**What the exercise asks:** Return, from the data that follows, each line that holds the word "checkbox".

**Provided information:**
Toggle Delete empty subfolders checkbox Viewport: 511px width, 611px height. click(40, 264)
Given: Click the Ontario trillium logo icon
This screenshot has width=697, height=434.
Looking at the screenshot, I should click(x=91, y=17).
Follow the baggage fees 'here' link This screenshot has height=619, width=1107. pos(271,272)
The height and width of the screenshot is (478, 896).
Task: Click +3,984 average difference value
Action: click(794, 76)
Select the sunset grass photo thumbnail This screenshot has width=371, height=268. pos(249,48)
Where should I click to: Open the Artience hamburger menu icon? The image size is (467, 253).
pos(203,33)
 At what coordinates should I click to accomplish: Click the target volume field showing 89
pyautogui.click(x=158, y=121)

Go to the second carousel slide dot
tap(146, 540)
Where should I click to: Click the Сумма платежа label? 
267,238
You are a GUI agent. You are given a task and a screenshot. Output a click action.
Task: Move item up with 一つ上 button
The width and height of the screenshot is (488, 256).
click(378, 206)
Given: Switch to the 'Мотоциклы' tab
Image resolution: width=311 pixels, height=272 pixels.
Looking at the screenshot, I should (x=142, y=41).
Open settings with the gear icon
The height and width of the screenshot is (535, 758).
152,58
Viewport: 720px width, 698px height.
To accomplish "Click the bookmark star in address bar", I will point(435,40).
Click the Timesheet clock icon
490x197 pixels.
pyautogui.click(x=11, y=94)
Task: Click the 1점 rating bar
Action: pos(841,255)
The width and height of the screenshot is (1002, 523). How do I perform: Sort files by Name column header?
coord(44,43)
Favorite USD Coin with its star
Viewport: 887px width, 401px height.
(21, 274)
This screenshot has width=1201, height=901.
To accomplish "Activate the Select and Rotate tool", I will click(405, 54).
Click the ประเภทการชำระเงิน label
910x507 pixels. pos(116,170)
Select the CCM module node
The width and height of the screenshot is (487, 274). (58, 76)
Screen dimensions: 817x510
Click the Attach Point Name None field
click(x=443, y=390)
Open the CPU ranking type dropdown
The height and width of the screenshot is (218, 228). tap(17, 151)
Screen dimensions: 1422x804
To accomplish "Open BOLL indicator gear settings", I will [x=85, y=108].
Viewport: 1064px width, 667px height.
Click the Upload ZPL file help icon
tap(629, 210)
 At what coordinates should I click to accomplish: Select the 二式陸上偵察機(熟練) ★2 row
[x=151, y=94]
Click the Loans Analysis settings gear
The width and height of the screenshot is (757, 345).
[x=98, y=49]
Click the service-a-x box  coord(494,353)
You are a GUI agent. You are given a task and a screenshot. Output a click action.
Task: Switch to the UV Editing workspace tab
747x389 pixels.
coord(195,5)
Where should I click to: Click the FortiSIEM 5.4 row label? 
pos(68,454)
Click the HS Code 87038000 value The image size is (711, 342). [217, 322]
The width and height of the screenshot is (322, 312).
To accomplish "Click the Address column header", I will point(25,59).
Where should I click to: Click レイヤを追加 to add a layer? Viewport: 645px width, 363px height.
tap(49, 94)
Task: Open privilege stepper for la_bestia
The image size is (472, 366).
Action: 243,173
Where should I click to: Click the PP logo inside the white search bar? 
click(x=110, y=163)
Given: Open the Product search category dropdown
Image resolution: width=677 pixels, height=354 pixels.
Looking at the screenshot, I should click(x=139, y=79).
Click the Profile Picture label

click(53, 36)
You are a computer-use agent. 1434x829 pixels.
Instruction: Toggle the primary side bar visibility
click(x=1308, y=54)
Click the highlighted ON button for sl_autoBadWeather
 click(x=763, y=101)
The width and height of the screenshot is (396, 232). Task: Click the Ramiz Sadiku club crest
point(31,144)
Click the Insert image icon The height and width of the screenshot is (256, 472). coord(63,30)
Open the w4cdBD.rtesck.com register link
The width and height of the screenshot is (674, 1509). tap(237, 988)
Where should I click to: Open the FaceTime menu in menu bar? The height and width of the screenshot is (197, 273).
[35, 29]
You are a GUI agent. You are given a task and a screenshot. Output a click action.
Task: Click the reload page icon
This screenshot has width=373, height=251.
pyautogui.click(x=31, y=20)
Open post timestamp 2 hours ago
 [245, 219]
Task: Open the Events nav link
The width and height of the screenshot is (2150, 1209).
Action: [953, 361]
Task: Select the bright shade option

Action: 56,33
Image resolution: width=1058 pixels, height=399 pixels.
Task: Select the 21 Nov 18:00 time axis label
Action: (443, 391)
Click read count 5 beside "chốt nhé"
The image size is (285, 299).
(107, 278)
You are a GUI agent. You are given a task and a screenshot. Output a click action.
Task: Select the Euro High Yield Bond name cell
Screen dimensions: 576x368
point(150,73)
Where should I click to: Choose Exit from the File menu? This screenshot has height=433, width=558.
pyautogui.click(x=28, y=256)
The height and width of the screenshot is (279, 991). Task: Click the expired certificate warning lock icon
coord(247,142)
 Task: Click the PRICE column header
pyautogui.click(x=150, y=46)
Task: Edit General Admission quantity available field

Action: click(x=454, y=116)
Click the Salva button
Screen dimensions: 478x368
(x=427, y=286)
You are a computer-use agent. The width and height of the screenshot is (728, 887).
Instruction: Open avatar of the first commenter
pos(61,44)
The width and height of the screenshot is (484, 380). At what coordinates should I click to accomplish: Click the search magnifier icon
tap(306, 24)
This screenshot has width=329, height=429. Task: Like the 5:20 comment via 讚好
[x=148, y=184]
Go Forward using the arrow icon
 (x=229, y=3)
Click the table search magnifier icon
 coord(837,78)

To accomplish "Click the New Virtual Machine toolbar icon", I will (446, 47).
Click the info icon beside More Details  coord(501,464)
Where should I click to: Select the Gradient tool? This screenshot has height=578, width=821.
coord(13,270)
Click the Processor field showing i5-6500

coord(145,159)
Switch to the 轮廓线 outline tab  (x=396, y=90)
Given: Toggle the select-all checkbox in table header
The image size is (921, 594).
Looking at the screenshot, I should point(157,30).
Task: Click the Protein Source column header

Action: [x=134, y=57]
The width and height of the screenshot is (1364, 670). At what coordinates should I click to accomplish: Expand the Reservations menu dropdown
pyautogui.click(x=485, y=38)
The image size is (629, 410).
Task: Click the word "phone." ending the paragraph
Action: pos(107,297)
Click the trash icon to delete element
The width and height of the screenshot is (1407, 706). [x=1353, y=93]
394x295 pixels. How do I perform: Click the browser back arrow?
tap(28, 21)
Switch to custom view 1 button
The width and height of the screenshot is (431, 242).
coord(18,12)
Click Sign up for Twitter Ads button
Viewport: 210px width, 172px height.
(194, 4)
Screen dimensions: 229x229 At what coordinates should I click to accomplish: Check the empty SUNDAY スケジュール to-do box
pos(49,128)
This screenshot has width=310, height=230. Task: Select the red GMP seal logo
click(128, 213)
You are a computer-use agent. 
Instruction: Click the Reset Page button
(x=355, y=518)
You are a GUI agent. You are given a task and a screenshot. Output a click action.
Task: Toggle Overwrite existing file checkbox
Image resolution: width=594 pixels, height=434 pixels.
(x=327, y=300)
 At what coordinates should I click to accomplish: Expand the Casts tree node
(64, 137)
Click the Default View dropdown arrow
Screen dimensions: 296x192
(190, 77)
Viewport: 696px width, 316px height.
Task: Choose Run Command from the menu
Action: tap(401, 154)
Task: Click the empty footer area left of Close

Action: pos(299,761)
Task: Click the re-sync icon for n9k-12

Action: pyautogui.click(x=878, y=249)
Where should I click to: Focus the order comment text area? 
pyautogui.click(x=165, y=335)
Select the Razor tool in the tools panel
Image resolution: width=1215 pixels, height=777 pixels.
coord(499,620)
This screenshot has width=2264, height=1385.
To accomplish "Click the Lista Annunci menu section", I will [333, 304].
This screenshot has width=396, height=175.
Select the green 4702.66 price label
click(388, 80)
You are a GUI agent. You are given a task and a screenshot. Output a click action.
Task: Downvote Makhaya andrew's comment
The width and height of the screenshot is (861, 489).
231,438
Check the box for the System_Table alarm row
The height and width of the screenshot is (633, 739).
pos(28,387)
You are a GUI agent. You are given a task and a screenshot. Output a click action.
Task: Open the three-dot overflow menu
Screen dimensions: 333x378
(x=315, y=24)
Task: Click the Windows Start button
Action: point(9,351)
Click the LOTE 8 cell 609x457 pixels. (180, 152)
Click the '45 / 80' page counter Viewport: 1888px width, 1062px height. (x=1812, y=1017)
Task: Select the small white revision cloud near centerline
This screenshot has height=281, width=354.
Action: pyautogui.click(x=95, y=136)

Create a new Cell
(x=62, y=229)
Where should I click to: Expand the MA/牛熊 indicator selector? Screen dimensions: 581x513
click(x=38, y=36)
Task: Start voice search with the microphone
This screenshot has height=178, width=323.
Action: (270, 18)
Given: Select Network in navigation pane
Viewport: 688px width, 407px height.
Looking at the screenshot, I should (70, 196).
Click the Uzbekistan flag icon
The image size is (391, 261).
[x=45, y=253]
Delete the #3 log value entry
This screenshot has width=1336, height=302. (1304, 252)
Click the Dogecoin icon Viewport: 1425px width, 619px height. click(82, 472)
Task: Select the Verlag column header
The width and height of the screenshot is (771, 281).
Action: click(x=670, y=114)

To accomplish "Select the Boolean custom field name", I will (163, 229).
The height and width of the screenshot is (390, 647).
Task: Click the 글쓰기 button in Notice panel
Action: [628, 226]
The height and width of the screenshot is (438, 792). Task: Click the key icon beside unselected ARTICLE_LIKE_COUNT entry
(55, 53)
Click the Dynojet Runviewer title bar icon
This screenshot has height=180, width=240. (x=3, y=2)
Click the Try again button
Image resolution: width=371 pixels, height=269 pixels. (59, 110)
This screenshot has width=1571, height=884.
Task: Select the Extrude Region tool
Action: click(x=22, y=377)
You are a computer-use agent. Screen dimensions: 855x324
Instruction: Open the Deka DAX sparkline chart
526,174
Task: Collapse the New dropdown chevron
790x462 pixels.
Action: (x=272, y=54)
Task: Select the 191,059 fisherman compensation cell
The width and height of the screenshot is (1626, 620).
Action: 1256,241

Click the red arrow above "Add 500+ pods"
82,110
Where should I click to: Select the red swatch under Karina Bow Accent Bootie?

**Response area:**
Toggle Delete empty subfolders checkbox Viewport: 511px width, 611px height. click(40, 264)
Given: Toggle the select-all checkbox in table header
Task: Toggle Overwrite existing file checkbox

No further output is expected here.